Da Segantini a Balla: i pittori della luce

– Capolavori di maestri quali Segantini, Pellizza da Volpedo, Morbelli, ma anche Boccioni, Balla, Carrà, Severini  raccontano la pittura della luce fiorita in Italia a cavallo tra ‘800 e ‘900 in una grande mostra allestita dal 25 giugno al 9 ottobre negli spazi del Mart. Esposti oltre 80 dipinti provenienti dalle collezioni del museo trentino e dalle maggiori raccolte pubbliche e private, selezionati per illustrare la forza espressiva dei movimenti che, dal Divisionismo al Futurismo, rinnovarono il panorama artistico nazionale e contribuirono allo sviluppo delle Avanguardie in tutto il mondo.  L’importante esposizione, che si intitola ‘I pittori della luce.
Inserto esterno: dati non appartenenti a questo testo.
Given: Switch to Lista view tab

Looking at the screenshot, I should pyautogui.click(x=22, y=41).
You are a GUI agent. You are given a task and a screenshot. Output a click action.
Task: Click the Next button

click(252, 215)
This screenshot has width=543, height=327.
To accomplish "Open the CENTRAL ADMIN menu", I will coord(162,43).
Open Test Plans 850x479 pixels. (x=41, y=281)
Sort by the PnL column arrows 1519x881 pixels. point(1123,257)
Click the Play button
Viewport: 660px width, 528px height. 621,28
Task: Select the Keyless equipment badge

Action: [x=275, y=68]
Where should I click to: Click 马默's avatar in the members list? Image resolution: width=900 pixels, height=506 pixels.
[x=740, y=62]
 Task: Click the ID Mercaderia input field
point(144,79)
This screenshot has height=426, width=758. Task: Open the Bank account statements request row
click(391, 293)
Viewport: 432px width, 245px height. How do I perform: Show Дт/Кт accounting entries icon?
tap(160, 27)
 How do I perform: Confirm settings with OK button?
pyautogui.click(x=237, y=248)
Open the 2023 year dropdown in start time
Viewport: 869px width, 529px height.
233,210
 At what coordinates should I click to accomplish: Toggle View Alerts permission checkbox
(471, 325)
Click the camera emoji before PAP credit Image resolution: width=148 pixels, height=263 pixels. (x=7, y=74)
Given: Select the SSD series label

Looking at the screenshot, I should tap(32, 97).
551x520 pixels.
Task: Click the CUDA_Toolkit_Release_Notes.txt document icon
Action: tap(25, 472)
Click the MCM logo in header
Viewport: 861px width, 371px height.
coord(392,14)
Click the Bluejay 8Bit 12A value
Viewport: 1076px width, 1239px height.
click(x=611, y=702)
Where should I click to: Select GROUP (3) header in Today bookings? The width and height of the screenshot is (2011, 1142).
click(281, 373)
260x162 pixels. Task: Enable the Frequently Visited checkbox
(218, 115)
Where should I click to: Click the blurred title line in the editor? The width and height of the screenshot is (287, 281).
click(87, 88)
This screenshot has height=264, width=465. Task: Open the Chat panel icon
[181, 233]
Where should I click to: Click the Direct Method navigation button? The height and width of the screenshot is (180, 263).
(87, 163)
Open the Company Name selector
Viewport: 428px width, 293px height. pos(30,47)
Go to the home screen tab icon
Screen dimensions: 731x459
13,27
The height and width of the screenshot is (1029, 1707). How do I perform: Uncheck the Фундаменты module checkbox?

Dal Divisionismo al Futurismò, vanta infatti una selezione di opere capitali capaci di documentare quel rivoluzionario cambiamento di mentalità su cui poggiano le proprie basi le svolte artistiche del XX secolo, in particolare la grande lezione del divisionismo che apre le porte ai linguaggi successivi. Scopo del percorso è dunque quello di di spiegare le origini e lo sviluppo del Divisionismo, mettendo poi questo movimento, basato su una precisa e innovativa tecnica pittorica (il puntinismo), in un dialogo esplicito con il Futurismo. E se il ruolo del Divisionismo è stato indubbiamente fondamentale nel rinnovamento artistico italiano, trovando il suo ideale proseguo nell’avanguardia Futurista, è proprio nel confronto tra due generazioni di artisti che si definisce la nascita della pittura  moderna in Italia.